### INSTRUCTIONS TO FOLLOW
The lines needed are those below that contain the word "Given"; copy each one.

MATERIAL PROVIDED Start Marker

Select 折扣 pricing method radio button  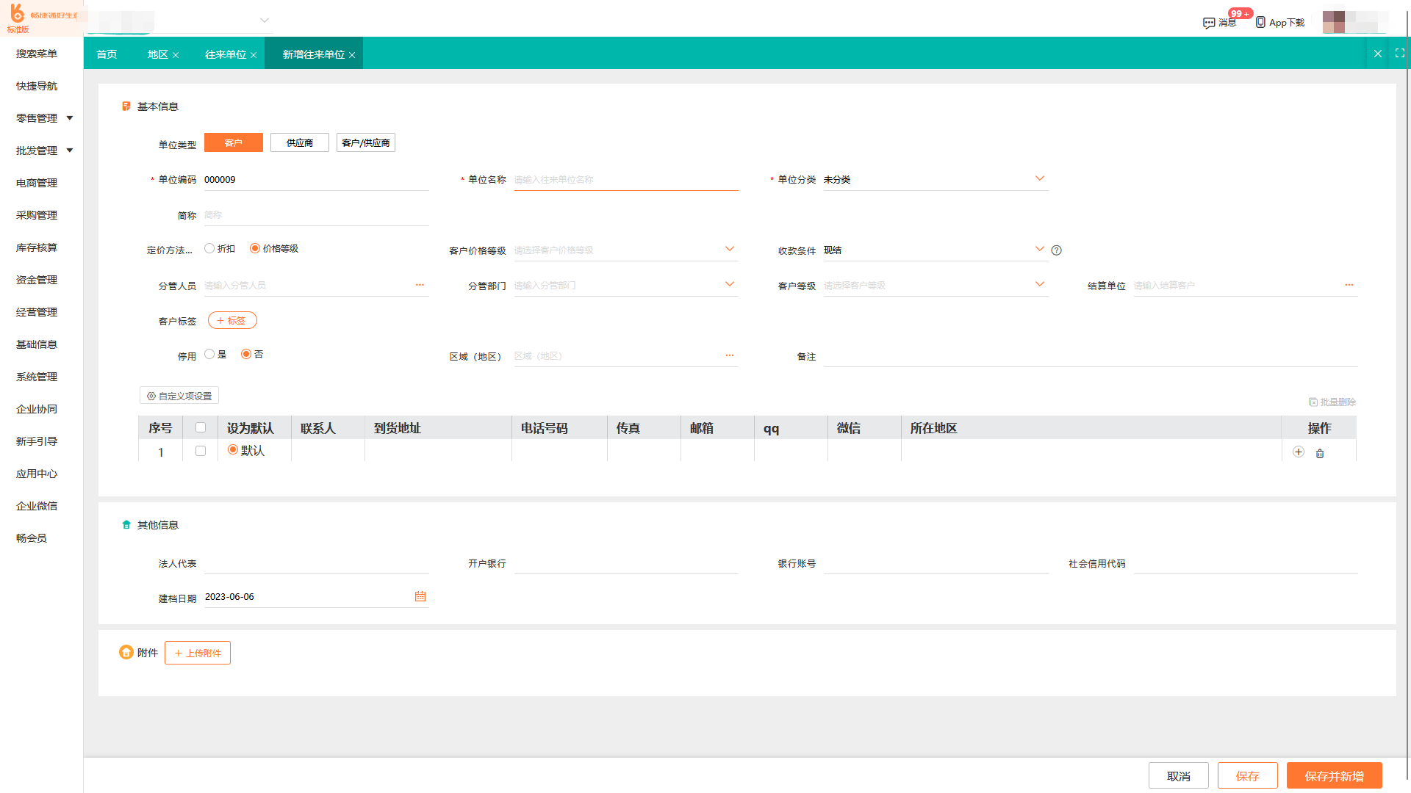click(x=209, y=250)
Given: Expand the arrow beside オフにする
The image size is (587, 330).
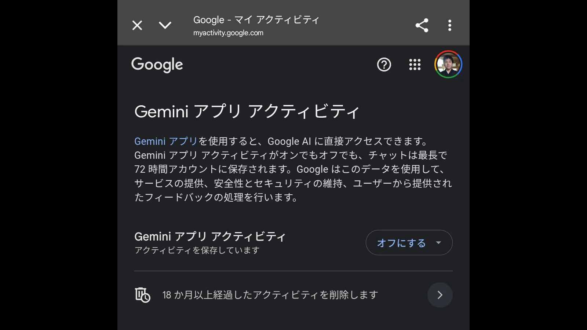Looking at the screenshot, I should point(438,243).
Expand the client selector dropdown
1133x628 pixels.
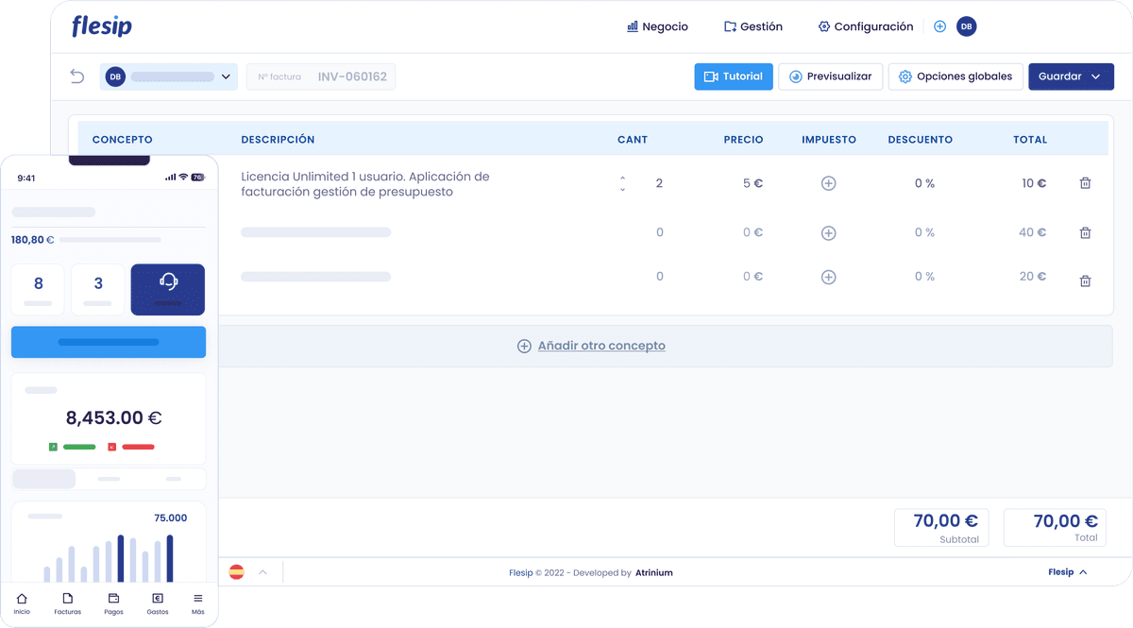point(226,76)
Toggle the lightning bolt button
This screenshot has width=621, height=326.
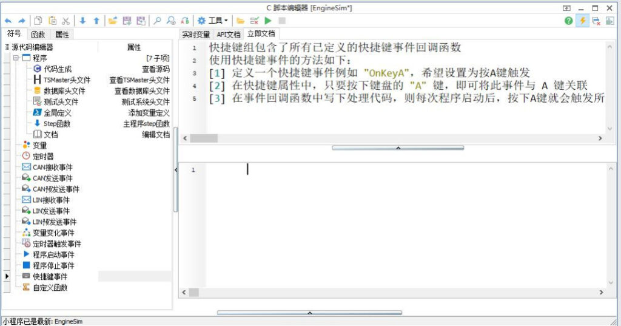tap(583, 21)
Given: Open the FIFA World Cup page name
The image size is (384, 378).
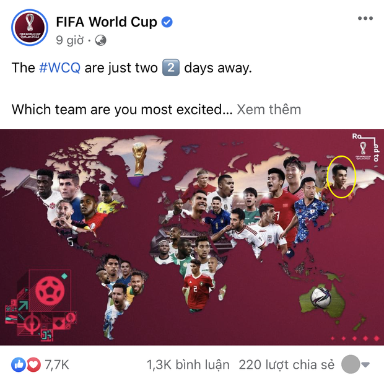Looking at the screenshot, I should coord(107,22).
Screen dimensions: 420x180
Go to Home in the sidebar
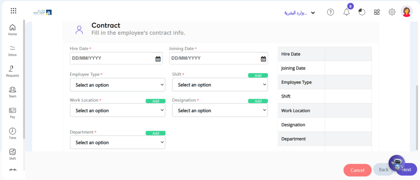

MATERIAL PROVIDED End Marker
MATERIAL PROVIDED Start Marker

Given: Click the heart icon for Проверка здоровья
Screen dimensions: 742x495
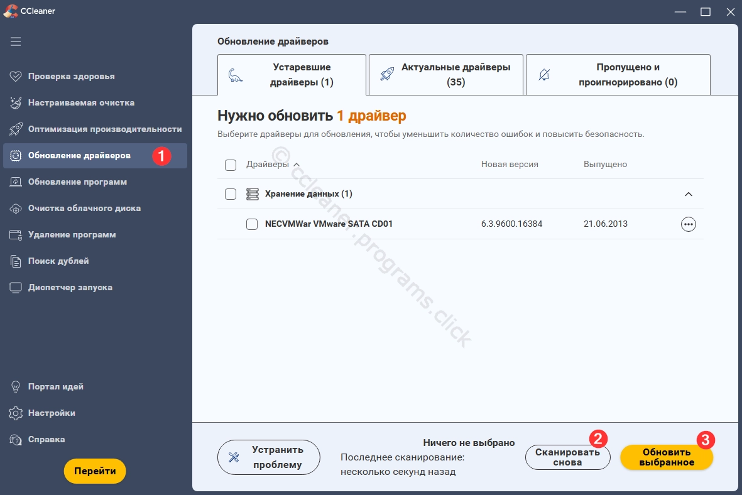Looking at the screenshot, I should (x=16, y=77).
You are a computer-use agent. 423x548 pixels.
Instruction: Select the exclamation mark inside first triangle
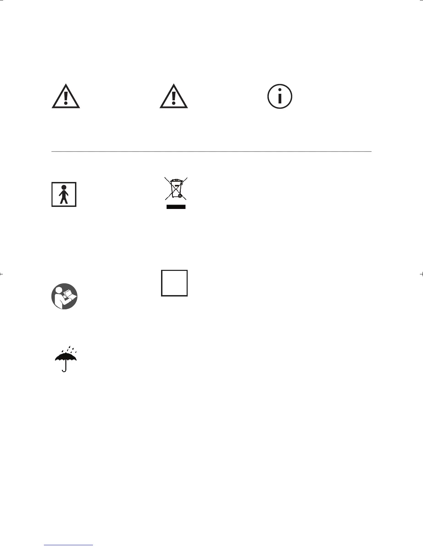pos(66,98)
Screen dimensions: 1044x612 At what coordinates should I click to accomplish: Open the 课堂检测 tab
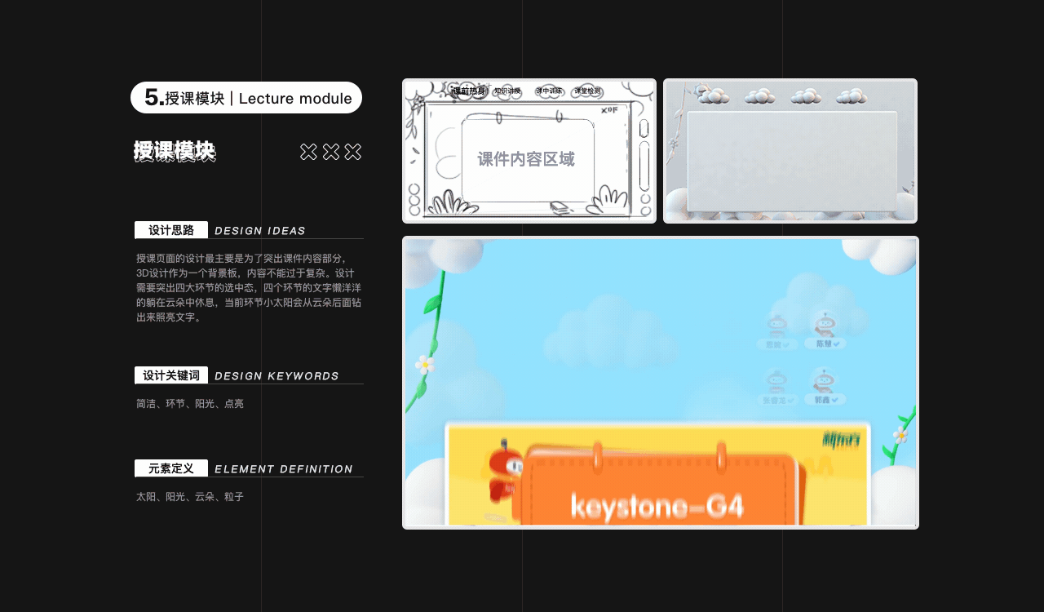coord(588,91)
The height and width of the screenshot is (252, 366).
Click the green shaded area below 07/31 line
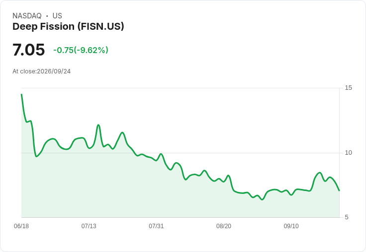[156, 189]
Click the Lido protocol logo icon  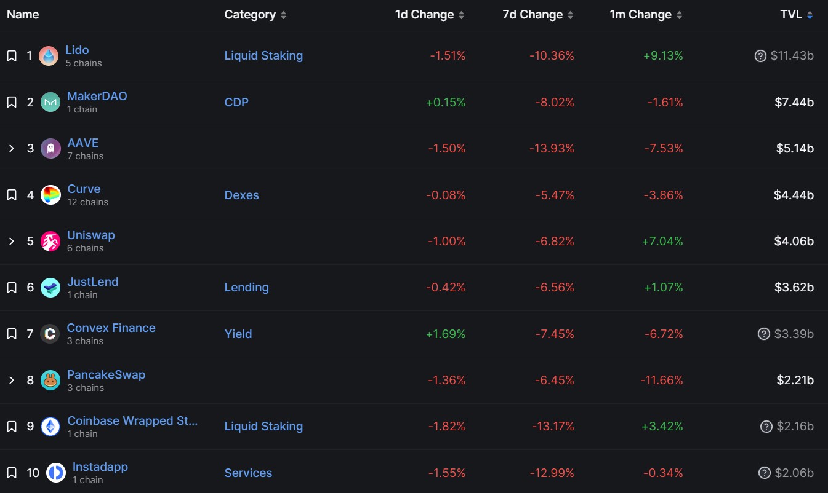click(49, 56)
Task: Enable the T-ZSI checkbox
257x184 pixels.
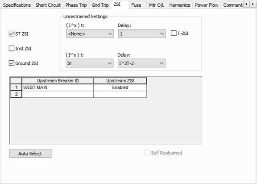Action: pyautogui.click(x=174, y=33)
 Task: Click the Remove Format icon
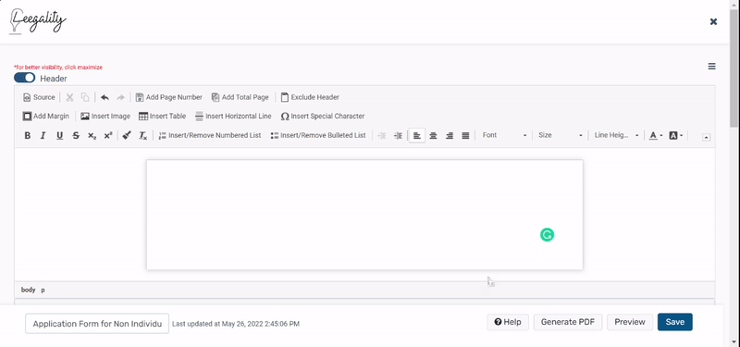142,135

MATERIAL PROVIDED End Marker

### SOLUTION FOR THIS EXERCISE
Given: Expand the arrow beside オフにする
Given: Open the FIFA World Cup page name
Given: Click the heart icon for Проверка здоровья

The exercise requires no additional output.